I’d grown up jealous and resentful of Georgia for being our father’s favorite and for playing the perfect daughter and socialite so well when I’d struggled to do the same. She’d always gotten what she wanted, and I’d thought that was something to be envied. It wasn’t until now that I realized my jealousy had been misplaced because Georgia was never happy with what she had; she was only happy when she took things away from other people. She spent her life trying to win invisible competitions with others because it made her feel superior when, in reality, her power plays were the ultimate sign of insecurity.
If I still cared enough about her as a sister, I would try to help her, but I didn’t. That bridge had burned long ago.
“You’re wrong. I did do something,” I said calmly. “I proved your husband is a lying scumbag, though I’d correctly guessed it wouldn’t matter if it took you that long to recognize his faults.

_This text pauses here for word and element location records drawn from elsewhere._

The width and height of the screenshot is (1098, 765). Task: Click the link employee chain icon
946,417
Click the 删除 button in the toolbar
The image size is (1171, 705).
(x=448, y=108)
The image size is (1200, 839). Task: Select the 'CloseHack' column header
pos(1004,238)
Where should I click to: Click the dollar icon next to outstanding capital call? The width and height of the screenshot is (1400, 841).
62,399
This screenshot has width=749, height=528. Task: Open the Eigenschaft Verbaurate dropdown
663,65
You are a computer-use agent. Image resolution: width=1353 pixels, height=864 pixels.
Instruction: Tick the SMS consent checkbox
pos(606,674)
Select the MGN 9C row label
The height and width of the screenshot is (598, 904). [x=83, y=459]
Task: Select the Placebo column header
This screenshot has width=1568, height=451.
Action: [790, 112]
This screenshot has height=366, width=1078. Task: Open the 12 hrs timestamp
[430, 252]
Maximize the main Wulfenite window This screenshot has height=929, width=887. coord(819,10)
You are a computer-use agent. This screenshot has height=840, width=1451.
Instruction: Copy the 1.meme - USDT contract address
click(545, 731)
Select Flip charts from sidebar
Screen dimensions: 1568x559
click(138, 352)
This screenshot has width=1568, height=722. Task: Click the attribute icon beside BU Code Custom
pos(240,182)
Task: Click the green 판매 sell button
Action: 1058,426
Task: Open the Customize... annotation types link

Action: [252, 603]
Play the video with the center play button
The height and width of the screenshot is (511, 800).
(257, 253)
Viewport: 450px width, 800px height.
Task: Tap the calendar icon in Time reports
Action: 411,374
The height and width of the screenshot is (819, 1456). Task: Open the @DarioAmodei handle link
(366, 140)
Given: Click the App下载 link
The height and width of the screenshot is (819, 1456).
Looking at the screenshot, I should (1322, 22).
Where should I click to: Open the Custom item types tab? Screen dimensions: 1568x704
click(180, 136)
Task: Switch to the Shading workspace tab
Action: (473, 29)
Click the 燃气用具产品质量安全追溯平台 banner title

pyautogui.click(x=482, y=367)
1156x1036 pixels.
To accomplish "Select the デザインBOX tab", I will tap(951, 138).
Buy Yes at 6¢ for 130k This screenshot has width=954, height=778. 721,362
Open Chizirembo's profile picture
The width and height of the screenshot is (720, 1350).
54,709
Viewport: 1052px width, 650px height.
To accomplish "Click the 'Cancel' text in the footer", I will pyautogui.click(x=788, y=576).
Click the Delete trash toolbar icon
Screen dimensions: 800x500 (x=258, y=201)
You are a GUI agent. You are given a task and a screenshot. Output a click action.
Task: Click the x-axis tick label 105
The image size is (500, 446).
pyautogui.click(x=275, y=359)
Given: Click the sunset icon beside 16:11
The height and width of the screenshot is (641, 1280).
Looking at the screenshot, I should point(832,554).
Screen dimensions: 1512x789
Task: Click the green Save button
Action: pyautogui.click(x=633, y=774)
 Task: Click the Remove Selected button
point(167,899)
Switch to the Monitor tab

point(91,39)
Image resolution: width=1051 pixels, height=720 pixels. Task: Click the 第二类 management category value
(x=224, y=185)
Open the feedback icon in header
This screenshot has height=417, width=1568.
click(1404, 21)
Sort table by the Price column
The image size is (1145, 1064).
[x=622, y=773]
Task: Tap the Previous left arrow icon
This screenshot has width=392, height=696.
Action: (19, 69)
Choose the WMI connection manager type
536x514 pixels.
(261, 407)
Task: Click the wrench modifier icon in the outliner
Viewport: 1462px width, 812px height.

If you want to stay with him, stay. If you want to divorce him one day, then do that. There’s no need to tell me because I truly don’t care. But I hope for your unborn baby’s sake that he treats them better than he’s treated anyone else in his life. Otherwise, he’ll learn that children aren’t always as forgiving as wives.”
Georgia sucked in a sharp breath, but I didn’t wait for a response.
I walked out the door and didn’t look back.